Потянул ровный ледяной ветер. Сен-Жюст закутался в свой зимний плащ.
Он по-прежнему шел в густом тумане, но теперь он шел не один. К эху его шагов присоединились десятки, сотни других. Совсем близко забил барабан. Барабанная дробь слилась со строевым маршем колонн, и в первых лучах утреннего солнца Сен-Жюст увидел тысячи солдат в синих шинелях, с ружьями наперевес.
- Сен-Жюст с нами! - прокатилось по рядам. - Vive la France! Vive la Revolution!
Впереди вырисовывались розовые редуты Виссембурга. Там вспыхивали огни, сопровождаемые дымком, и ядра со свистом шлепались то слева, то справа. Генерал Лазарь Гош, назначенный вчера Сен-Жюстом командующим рейнской армией, обнажил саблю. Генерал Пишегрю поднял древко с трехцветным знаменем.

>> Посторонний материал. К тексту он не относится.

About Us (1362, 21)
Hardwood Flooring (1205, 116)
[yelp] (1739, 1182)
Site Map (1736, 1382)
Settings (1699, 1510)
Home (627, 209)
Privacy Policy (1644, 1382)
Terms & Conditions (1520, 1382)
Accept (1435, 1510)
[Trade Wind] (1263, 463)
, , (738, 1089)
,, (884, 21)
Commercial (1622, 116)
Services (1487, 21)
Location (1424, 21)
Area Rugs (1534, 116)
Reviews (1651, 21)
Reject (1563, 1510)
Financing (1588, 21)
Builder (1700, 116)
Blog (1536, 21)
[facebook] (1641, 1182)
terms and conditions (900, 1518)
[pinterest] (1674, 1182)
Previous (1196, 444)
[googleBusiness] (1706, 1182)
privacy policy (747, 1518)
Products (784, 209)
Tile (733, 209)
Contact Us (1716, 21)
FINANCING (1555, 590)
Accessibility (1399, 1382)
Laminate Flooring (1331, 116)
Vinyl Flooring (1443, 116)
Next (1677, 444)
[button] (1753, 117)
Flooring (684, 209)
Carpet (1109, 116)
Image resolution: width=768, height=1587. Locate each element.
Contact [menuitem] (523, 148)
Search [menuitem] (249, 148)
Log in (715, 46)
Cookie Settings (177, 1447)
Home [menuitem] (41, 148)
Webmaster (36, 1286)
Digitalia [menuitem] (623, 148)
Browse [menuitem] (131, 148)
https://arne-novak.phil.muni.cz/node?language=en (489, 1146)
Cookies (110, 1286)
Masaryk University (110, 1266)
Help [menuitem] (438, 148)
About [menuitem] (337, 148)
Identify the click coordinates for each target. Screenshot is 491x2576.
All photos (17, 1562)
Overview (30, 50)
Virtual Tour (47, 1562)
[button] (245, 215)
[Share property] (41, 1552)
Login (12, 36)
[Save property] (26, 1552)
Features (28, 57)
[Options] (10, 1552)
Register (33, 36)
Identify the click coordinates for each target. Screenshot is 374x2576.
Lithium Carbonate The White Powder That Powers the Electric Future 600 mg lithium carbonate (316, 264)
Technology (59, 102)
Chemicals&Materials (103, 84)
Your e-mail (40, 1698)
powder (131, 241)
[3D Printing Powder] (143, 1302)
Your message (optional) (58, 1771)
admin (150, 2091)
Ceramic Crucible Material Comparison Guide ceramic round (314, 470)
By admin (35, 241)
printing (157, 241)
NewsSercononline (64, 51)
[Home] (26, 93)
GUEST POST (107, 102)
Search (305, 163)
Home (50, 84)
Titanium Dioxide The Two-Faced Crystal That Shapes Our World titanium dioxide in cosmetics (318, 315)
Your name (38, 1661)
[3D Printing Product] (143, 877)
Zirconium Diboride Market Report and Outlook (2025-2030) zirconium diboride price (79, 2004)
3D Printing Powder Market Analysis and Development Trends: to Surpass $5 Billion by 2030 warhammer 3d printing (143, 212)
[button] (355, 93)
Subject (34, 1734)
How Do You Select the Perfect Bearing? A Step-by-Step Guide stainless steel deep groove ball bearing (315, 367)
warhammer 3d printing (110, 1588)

Строго говоря, не генеральское это было занятие подставлять себя под пули неприятеля. Лазарь Гош понимал, что если полки остановятся, попятятся, то он в толпе не сможет организовать никакого разумного маневра, и будет постыдное бегство. И генерал Пишегрю, обиженный тем, что его обошли с назначением, полагал, что генерал должен командовать, а не лезть на рожон. В каждой атаке есть мистика. Атака может захлебнуться и под слабым огнем. Атака будет неотразимой под любым огнем, если наступление полков наберет скорость, то есть появится инерция движения. Огневой заслон Виссембурга был серьезным, тут и там, спотыкаясь, падали синие шинели. Но в первом ряду шел комиссар Конвента, шел, засунув руки в карманы плаща, не кланяясь ни пулям, ни ядрам, и это его презрение к смерти передалось войскам. Штурмовые колонны ускорили шаг, солдаты обгоняли Сен-Жюста и генералов, и наконец грянуло:
- Allons, enfants de la Patrie...
Везунок Гош, подумал многоопытный Пишегрю, теперь они войдут в Виссембург.
Сен-Жюст ни секунды не сомневался, что они войдут в Виссембург. У него не было презрения к смерти, был момент прозрения. Он опять оказался в своем времени, и какое это счастье быть в своем времени! Хотя, конечно, жалко вот этого сержанта, который, обливаясь кровью, оседал на землю. Судьба. Ее не исправить, не изменить. И не надо ничего менять. Он знал свою судьбу. Ни пуля, ни штык его не тронут. К вечеру рейнская армия прогонит пруссаков из Виссембурга. Завтра освободят Ландо, последний оплот интервентов в Эльзасе. И будут еще у Сен-Жюста светлые и трудные дни, будет большая победа. А через семь месяцев в Париже гильотина отрубит ему голову на площади Революции.
Эпилог первый
Он с трудом втиснулся в маленький кабинет, протянул полицейский знак-удостоверение и представился:
- Лейтенант криминальной полиции Чарлз Мервайл[3]. Молодая женщина, сидевшая боком к двери, покосилась на него, смерила взглядом и опять уткнулась в экран компьютера.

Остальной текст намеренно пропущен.